We are recruiting two PhD students for our funded NSF BIGDATA and IIS grants in the College of Computing and Informatics at Drexel University.

The students will involve in interdisciplinary projects on data science and healthcare informatics to develop advanced machine learning and distributed computing algorithms for predictive analytics of 2 petabyte of driving data and other healthcare data.

There are four goals in the projects: (1) pre-processing of a large volume of heterogeneous data, including feature selection, data cleansing, de-duplication, filtering, format conversion, data fusion and normalization, (2) developing scalable predictive analytics algorithms, including case-base reasoning, heterogeneous network mining, and tensor decomposition, (3) developing novel distributed computing infrastructure, including distributed data storage based on Spark, inverted indexing and distributing searching, and asynchronous parallel graph mining, and (4) developing a system prototype.

The successful candidate is expected to have a BS or MS (preferred) degree in computer science, information science, or a related field. Candidates are expected to have some previous experience in machine learning and distributed computing, and willingness to participate in interdisciplinary research.

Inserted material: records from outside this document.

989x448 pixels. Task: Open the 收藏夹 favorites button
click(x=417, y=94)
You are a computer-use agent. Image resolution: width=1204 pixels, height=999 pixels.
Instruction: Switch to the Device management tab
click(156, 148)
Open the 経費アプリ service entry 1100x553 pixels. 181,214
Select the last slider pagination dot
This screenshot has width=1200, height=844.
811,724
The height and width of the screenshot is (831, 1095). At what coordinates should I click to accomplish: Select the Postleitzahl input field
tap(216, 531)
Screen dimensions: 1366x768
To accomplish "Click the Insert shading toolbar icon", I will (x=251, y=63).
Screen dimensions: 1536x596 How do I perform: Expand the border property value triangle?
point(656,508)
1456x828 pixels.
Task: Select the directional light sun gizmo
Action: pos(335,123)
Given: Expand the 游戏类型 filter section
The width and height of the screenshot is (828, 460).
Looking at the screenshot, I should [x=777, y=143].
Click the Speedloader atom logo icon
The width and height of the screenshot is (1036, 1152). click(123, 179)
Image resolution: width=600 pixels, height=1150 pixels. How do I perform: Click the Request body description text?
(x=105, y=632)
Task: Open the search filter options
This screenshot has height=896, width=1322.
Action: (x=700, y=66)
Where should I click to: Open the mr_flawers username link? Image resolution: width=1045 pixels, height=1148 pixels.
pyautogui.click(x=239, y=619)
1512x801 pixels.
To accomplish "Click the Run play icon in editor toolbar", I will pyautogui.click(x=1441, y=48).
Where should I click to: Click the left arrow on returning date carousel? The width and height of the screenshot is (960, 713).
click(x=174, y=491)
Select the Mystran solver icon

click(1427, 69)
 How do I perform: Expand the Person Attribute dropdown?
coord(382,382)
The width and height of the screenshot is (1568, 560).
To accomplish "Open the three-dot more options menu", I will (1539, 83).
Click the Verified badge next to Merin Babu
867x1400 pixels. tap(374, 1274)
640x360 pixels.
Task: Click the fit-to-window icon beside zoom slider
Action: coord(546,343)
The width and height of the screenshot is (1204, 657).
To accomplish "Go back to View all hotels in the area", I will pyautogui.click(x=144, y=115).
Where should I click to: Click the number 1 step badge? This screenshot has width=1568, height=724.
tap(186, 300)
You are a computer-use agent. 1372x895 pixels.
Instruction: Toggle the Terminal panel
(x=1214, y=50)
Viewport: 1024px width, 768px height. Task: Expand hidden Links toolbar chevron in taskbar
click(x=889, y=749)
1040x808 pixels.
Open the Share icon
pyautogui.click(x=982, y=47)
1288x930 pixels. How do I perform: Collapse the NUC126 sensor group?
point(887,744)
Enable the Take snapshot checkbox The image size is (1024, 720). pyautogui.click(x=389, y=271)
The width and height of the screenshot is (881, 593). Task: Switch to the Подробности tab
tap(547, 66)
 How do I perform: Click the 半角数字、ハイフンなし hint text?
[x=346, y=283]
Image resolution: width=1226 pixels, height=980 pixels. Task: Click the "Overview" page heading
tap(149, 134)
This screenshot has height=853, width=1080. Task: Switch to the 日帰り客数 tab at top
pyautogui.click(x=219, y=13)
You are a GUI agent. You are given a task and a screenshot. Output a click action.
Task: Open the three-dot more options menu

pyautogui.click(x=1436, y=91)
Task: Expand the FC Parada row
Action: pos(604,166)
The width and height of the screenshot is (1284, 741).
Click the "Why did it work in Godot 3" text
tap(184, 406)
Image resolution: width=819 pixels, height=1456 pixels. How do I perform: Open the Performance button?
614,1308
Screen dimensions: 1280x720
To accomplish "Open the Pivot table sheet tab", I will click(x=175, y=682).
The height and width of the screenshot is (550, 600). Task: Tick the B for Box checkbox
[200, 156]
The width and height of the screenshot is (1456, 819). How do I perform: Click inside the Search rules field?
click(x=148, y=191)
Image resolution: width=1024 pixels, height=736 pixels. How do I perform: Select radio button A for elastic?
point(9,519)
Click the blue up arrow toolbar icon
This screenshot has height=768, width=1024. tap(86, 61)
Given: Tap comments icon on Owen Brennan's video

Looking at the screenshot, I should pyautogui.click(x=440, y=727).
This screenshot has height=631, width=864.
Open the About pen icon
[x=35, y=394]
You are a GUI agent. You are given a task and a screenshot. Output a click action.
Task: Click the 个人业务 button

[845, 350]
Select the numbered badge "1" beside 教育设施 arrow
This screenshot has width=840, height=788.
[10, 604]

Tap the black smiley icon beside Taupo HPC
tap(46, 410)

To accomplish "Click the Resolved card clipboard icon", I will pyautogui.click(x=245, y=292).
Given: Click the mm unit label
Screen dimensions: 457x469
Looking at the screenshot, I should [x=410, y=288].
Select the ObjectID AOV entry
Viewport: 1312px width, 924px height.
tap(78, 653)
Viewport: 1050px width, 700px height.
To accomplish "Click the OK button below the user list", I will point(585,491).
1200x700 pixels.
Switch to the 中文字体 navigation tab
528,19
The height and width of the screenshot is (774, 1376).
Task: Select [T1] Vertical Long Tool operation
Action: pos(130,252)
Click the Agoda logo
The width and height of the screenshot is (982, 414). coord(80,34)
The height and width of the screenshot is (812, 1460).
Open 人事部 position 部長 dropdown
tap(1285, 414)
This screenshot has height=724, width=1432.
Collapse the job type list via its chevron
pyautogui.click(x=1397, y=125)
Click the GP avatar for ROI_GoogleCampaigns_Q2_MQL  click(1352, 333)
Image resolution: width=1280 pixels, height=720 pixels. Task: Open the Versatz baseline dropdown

Students who are interested in the position should provide (1) CV with a list of publications (if any), (2) contact information of two referees, (3) a brief description of previous research experience and future research interests, and (4) a copy of BS and/or MS transcript.

Please email to chris.yang@drexel.edu, specify "PhD application: Data Science and Healthcare Informatics" in the subject of the email, and attach all supporting documents as pdf files before December 31, 2017.

Information is also available at DBWorld and KDnuggets.